Pixel coordinate grounding data:
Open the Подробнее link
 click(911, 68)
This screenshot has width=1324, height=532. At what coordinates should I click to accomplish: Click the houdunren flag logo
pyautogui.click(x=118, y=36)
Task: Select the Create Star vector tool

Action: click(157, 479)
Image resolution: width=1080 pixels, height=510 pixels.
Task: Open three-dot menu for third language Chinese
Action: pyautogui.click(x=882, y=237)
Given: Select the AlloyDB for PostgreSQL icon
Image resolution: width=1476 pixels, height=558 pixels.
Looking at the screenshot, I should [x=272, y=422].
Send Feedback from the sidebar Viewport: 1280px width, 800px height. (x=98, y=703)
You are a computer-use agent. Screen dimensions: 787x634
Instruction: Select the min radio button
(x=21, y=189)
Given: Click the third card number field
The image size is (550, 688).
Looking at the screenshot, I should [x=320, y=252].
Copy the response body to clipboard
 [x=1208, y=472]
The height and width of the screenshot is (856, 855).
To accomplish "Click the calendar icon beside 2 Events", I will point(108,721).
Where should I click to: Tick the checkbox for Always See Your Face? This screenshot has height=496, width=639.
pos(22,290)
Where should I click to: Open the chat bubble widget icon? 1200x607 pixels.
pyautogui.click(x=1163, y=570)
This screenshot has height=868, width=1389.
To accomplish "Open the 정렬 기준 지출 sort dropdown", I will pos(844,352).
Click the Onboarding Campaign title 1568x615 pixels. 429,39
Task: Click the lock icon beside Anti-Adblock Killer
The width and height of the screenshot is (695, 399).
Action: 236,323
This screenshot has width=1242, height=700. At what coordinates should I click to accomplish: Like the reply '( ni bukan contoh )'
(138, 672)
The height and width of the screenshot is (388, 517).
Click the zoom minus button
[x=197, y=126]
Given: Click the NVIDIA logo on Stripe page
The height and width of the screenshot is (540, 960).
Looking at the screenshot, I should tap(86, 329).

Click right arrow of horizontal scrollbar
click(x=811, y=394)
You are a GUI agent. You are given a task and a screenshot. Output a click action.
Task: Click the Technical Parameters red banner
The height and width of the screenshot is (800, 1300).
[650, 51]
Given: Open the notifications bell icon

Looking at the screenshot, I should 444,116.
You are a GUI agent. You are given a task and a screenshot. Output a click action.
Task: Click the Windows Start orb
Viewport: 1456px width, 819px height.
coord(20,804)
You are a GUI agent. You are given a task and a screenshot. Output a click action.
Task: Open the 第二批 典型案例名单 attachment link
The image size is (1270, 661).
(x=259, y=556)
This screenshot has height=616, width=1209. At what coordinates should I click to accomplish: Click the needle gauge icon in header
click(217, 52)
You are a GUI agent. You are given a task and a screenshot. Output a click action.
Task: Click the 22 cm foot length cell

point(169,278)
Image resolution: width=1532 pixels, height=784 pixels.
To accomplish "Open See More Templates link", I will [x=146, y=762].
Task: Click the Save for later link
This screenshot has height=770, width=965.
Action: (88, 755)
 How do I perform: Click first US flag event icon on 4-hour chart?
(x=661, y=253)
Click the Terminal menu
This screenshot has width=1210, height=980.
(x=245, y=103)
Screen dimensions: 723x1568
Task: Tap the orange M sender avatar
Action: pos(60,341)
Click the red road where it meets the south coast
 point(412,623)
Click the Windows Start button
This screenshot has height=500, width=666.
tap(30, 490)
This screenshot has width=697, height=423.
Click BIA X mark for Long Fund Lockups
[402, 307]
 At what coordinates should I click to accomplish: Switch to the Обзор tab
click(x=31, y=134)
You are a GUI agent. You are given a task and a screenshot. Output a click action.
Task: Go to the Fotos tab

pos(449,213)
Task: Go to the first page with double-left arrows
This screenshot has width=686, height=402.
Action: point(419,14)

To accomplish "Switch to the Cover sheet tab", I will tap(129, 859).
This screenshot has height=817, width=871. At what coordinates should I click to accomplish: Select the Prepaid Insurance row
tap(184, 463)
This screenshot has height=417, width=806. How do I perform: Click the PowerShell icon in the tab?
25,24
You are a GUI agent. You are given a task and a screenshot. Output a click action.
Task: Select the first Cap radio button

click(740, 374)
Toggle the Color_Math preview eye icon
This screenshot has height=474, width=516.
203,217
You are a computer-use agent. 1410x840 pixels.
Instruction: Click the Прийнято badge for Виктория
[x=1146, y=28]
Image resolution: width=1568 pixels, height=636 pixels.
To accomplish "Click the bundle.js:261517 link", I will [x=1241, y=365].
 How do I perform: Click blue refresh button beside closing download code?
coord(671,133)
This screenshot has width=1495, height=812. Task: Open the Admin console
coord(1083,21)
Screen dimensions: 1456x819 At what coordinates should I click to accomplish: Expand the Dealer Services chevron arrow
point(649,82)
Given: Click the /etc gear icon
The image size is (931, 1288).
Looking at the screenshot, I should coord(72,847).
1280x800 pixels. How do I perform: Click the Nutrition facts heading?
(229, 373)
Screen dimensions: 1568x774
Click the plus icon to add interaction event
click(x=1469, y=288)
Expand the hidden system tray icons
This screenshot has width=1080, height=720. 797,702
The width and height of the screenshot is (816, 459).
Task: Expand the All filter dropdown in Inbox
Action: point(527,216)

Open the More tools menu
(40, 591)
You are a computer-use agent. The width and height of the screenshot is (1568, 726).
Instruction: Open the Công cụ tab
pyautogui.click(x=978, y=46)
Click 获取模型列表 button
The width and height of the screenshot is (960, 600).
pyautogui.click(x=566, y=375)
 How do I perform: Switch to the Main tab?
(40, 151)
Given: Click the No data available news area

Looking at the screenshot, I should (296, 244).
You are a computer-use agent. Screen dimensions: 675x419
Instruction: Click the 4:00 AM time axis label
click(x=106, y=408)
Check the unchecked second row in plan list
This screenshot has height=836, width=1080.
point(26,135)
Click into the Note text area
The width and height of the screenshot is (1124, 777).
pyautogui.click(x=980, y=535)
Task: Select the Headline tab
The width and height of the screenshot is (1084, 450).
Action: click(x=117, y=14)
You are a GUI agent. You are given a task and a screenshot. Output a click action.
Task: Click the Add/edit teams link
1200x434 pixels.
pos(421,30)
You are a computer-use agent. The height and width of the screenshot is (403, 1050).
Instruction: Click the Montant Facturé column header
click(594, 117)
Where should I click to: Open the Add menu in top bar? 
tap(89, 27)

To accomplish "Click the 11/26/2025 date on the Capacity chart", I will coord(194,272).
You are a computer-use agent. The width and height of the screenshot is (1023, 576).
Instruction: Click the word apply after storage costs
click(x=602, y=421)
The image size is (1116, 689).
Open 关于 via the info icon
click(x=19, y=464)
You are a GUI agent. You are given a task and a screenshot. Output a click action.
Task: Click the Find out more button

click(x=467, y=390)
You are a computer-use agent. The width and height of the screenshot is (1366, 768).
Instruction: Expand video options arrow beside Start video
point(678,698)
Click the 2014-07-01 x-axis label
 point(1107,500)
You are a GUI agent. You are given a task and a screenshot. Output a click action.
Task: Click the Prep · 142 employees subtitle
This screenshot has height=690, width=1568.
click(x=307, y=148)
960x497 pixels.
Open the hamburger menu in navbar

* [Description of the task] Reproduce the data above in full, keeping it exactly the same.

* [Response to this task]
Open the Подробнее link
 click(911, 68)
This screenshot has width=1324, height=532. At what coordinates should I click to accomplish: Click the houdunren flag logo
pyautogui.click(x=118, y=36)
Task: Select the Create Star vector tool

Action: click(157, 479)
Image resolution: width=1080 pixels, height=510 pixels.
Task: Open three-dot menu for third language Chinese
Action: pyautogui.click(x=882, y=237)
Given: Select the AlloyDB for PostgreSQL icon
Image resolution: width=1476 pixels, height=558 pixels.
Looking at the screenshot, I should [x=272, y=422].
Send Feedback from the sidebar Viewport: 1280px width, 800px height. (x=98, y=703)
You are a computer-use agent. Screen dimensions: 787x634
Instruction: Select the min radio button
(x=21, y=189)
Given: Click the third card number field
The image size is (550, 688).
Looking at the screenshot, I should [x=320, y=252].
Copy the response body to clipboard
 [x=1208, y=472]
The height and width of the screenshot is (856, 855).
To accomplish "Click the calendar icon beside 2 Events", I will point(108,721).
Where should I click to: Tick the checkbox for Always See Your Face? This screenshot has height=496, width=639.
pos(22,290)
Where should I click to: Open the chat bubble widget icon? 1200x607 pixels.
pyautogui.click(x=1163, y=570)
This screenshot has height=868, width=1389.
To accomplish "Open the 정렬 기준 지출 sort dropdown", I will pos(844,352).
Click the Onboarding Campaign title 1568x615 pixels. 429,39
Task: Click the lock icon beside Anti-Adblock Killer
The width and height of the screenshot is (695, 399).
Action: 236,323
This screenshot has width=1242, height=700. At what coordinates should I click to accomplish: Like the reply '( ni bukan contoh )'
(138, 672)
The height and width of the screenshot is (388, 517).
Click the zoom minus button
[x=197, y=126]
Given: Click the NVIDIA logo on Stripe page
The height and width of the screenshot is (540, 960).
Looking at the screenshot, I should tap(86, 329).

Click right arrow of horizontal scrollbar
click(x=811, y=394)
You are a GUI agent. You are given a task and a screenshot. Output a click action.
Task: Click the Technical Parameters red banner
The height and width of the screenshot is (800, 1300).
[650, 51]
Given: Open the notifications bell icon

Looking at the screenshot, I should 444,116.
You are a GUI agent. You are given a task and a screenshot. Output a click action.
Task: Click the Windows Start orb
Viewport: 1456px width, 819px height.
coord(20,804)
You are a GUI agent. You are given a task and a screenshot. Output a click action.
Task: Open the 第二批 典型案例名单 attachment link
The image size is (1270, 661).
(x=259, y=556)
This screenshot has height=616, width=1209. At what coordinates should I click to accomplish: Click the needle gauge icon in header
click(217, 52)
You are a GUI agent. You are given a task and a screenshot. Output a click action.
Task: Click the 22 cm foot length cell

point(169,278)
Image resolution: width=1532 pixels, height=784 pixels.
To accomplish "Open See More Templates link", I will [x=146, y=762].
Task: Click the Save for later link
This screenshot has height=770, width=965.
Action: (88, 755)
 How do I perform: Click first US flag event icon on 4-hour chart?
(x=661, y=253)
Click the Terminal menu
This screenshot has width=1210, height=980.
(x=245, y=103)
Screen dimensions: 723x1568
Task: Tap the orange M sender avatar
Action: pos(60,341)
Click the red road where it meets the south coast
 point(412,623)
Click the Windows Start button
This screenshot has height=500, width=666.
tap(30, 490)
This screenshot has width=697, height=423.
Click BIA X mark for Long Fund Lockups
[402, 307]
 At what coordinates should I click to accomplish: Switch to the Обзор tab
click(x=31, y=134)
You are a GUI agent. You are given a task and a screenshot. Output a click action.
Task: Go to the Fotos tab

pos(449,213)
Task: Go to the first page with double-left arrows
This screenshot has width=686, height=402.
Action: point(419,14)

To accomplish "Switch to the Cover sheet tab", I will tap(129, 859).
This screenshot has height=817, width=871. At what coordinates should I click to accomplish: Select the Prepaid Insurance row
tap(184, 463)
This screenshot has height=417, width=806. How do I perform: Click the PowerShell icon in the tab?
25,24
You are a GUI agent. You are given a task and a screenshot. Output a click action.
Task: Select the first Cap radio button

click(740, 374)
Toggle the Color_Math preview eye icon
This screenshot has height=474, width=516.
203,217
You are a computer-use agent. 1410x840 pixels.
Instruction: Click the Прийнято badge for Виктория
[x=1146, y=28]
Image resolution: width=1568 pixels, height=636 pixels.
To accomplish "Click the bundle.js:261517 link", I will [x=1241, y=365].
 How do I perform: Click blue refresh button beside closing download code?
coord(671,133)
This screenshot has width=1495, height=812. Task: Open the Admin console
coord(1083,21)
Screen dimensions: 1456x819 At what coordinates should I click to accomplish: Expand the Dealer Services chevron arrow
point(649,82)
Given: Click the /etc gear icon
The image size is (931, 1288).
Looking at the screenshot, I should coord(72,847).
1280x800 pixels. How do I perform: Click the Nutrition facts heading?
(229, 373)
Screen dimensions: 1568x774
Click the plus icon to add interaction event
click(x=1469, y=288)
Expand the hidden system tray icons
This screenshot has width=1080, height=720. 797,702
The width and height of the screenshot is (816, 459).
Task: Expand the All filter dropdown in Inbox
Action: point(527,216)

Open the More tools menu
(40, 591)
You are a computer-use agent. The width and height of the screenshot is (1568, 726).
Instruction: Open the Công cụ tab
pyautogui.click(x=978, y=46)
Click 获取模型列表 button
The width and height of the screenshot is (960, 600).
pyautogui.click(x=566, y=375)
 How do I perform: Switch to the Main tab?
(40, 151)
Given: Click the No data available news area

Looking at the screenshot, I should (296, 244).
You are a computer-use agent. Screen dimensions: 675x419
Instruction: Click the 4:00 AM time axis label
click(x=106, y=408)
Check the unchecked second row in plan list
This screenshot has height=836, width=1080.
point(26,135)
Click into the Note text area
The width and height of the screenshot is (1124, 777).
pyautogui.click(x=980, y=535)
Task: Select the Headline tab
The width and height of the screenshot is (1084, 450).
Action: click(x=117, y=14)
You are a GUI agent. You are given a task and a screenshot. Output a click action.
Task: Click the Add/edit teams link
1200x434 pixels.
pos(421,30)
You are a computer-use agent. The height and width of the screenshot is (403, 1050).
Instruction: Click the Montant Facturé column header
click(594, 117)
Where should I click to: Open the Add menu in top bar? 
tap(89, 27)

To accomplish "Click the 11/26/2025 date on the Capacity chart", I will coord(194,272).
You are a computer-use agent. The width and height of the screenshot is (1023, 576).
Instruction: Click the word apply after storage costs
click(x=602, y=421)
The image size is (1116, 689).
Open 关于 via the info icon
click(x=19, y=464)
You are a GUI agent. You are given a task and a screenshot. Output a click action.
Task: Click the Find out more button

click(x=467, y=390)
You are a computer-use agent. The width and height of the screenshot is (1366, 768).
Instruction: Expand video options arrow beside Start video
point(678,698)
Click the 2014-07-01 x-axis label
 point(1107,500)
You are a GUI agent. You are given a task and a screenshot. Output a click action.
Task: Click the Prep · 142 employees subtitle
This screenshot has height=690, width=1568.
click(x=307, y=148)
960x497 pixels.
Open the hamburger menu in navbar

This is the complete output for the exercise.